It's interesting to watch the swings and roundabouts in the VM engineering space. I remember many years ago being in a Google engineering all hands where Android was first announced (to the firm) and the technical architecture was explained. I and quite a few others were very surprised to hear that they planned to take slow, limited mobile devices and run a Java bytecode interpreter on them. The stated rationale was also quite surprising: it was done to save memory. I remember being very dubious about the idea of running a GCd interpreted language on a mobile phone (I had J2ME experience!).
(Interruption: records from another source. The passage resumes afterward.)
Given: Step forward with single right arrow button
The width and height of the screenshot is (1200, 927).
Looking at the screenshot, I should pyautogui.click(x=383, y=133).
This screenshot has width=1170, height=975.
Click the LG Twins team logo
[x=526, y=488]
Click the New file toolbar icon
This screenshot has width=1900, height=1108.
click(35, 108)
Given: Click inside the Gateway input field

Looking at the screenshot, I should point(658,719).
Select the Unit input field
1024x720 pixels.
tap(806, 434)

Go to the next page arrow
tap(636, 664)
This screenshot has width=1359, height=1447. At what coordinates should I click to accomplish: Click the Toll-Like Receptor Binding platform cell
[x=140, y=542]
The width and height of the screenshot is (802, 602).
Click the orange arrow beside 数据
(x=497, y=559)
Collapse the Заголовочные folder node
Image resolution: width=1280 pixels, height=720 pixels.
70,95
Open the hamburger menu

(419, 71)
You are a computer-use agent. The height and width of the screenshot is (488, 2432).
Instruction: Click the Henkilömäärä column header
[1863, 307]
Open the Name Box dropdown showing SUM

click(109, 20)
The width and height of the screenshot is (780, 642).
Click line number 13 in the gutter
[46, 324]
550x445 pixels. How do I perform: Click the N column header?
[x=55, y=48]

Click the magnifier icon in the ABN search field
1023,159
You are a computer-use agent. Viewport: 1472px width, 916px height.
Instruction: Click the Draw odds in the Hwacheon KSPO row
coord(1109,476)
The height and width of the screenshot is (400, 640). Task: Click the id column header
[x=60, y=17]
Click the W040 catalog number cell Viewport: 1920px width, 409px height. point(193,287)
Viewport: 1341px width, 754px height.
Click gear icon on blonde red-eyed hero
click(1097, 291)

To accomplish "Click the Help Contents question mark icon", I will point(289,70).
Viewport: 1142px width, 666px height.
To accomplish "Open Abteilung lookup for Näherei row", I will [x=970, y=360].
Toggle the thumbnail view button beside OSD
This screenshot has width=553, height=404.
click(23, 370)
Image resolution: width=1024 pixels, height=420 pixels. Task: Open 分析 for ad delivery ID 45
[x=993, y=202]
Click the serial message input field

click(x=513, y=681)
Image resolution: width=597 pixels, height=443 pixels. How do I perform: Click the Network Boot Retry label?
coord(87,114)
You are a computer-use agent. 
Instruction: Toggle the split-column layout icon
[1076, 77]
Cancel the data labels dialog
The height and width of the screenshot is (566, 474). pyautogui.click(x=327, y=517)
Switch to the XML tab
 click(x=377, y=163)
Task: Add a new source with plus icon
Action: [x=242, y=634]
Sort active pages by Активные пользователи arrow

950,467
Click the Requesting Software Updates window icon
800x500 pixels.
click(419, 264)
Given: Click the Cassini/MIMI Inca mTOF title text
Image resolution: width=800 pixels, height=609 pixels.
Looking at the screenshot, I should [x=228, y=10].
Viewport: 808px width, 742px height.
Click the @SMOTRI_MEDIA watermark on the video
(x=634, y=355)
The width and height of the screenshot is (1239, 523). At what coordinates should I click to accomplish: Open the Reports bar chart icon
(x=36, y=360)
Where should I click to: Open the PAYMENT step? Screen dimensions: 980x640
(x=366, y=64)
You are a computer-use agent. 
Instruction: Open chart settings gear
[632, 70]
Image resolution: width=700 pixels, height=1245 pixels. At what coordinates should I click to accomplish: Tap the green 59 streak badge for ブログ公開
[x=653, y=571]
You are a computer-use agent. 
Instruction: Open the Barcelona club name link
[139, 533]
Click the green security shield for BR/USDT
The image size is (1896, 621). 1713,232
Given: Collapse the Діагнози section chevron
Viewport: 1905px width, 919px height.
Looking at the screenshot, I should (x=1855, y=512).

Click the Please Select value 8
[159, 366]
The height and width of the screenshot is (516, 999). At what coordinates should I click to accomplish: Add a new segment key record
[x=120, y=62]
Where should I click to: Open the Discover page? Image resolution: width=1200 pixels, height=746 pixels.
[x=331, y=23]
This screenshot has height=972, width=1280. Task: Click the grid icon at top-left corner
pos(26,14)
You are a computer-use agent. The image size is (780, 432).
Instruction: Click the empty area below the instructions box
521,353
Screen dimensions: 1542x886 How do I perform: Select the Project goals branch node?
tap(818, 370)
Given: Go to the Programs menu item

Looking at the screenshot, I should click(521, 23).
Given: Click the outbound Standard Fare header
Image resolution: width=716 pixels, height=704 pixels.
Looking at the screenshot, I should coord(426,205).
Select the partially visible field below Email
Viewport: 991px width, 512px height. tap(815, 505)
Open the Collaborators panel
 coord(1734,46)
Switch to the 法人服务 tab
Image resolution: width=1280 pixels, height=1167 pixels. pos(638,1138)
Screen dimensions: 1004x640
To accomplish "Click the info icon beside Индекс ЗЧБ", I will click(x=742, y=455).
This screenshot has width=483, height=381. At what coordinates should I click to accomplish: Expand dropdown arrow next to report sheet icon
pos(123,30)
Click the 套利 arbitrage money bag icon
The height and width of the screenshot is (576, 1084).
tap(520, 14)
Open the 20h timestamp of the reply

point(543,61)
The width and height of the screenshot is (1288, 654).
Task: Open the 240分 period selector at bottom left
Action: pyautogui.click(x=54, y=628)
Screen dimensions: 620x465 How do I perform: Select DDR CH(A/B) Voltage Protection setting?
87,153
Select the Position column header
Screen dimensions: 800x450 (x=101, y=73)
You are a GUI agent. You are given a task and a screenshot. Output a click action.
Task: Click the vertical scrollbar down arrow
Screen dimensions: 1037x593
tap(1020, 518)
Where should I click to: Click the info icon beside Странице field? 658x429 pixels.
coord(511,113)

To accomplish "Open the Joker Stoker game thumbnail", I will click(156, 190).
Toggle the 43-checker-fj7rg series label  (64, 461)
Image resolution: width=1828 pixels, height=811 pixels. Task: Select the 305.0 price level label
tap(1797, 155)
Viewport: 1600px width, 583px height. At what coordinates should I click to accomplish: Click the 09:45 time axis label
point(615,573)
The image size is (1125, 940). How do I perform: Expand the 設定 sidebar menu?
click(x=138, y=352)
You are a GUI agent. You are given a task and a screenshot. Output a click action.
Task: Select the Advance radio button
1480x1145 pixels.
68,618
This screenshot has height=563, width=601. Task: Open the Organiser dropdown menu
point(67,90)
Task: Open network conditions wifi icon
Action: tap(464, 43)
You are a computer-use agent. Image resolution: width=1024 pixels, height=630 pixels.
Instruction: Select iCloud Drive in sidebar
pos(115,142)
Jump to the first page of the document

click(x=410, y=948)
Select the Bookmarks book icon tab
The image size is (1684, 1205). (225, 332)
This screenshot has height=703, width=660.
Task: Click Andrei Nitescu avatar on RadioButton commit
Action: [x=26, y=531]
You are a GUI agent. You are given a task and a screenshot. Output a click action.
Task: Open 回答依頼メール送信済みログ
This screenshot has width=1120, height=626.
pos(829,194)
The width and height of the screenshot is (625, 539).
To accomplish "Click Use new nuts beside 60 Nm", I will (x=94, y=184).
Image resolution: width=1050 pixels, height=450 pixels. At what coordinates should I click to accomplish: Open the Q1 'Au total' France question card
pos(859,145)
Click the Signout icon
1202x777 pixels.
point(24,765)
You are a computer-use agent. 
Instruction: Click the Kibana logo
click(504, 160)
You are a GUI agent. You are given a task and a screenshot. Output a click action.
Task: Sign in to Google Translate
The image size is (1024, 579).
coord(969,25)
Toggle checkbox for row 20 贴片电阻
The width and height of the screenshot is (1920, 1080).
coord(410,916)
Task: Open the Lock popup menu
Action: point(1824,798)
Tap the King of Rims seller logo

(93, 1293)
In the years since I've seen Android go from interpreter, to interpreter+JIT, to AOT, to JIT+AOT, to interpreted + JIT then AOT at night. V8 has gone from only JIT (compile on first use) to multiple JITs to now, interpreter+single JIT. MS CLR still doesn't have any interpreter and is fully AOT or JIT depending on mode. HotSpot started interpreted, then gained a parallel fast JIT, then gained a parallel optimising JIT, then went to a tiered mechanism where code can be interpreted, compiled and recompiled multiple times before the system stabilises at peak performance.
Looking back, it's apparent that Android's and indeed Java's initial design was really quite insightful. A tight bytecode interpreter isn't quite as awful as it sounds, especially given how far CPU core execution speed has raced ahead of memory and cache availability. If you can fit an interpreter almost entirely in icache, and pack a ton of logic into dense bytecode, and if you can use spare cores that would otherwise be idle (in desktop/mobile scenarios) to do profile guided optimisation, you can end up utilising machine resources more effectively than it might otherwise appear.
That was just catching up with what mainframes have been doing since the 60's. :)
That is why when you research old papers about compilers, Assembly opcodes and Bytecode are often intermixed.
It was common for the OS, language runtime to work with bytecodes, with the execution being done at microcode level. What nowadays would be better done as FPGA.
On IBM i (aka OS/400), there is a kernel JIT and all languages target bytecode, including C. Also JVM bytecodes get translated into IBM I ones. It was implemented in PL/M, nowadays with many modules ported to C++. And if you want to generate actual machine code, you need the Metal C compilers.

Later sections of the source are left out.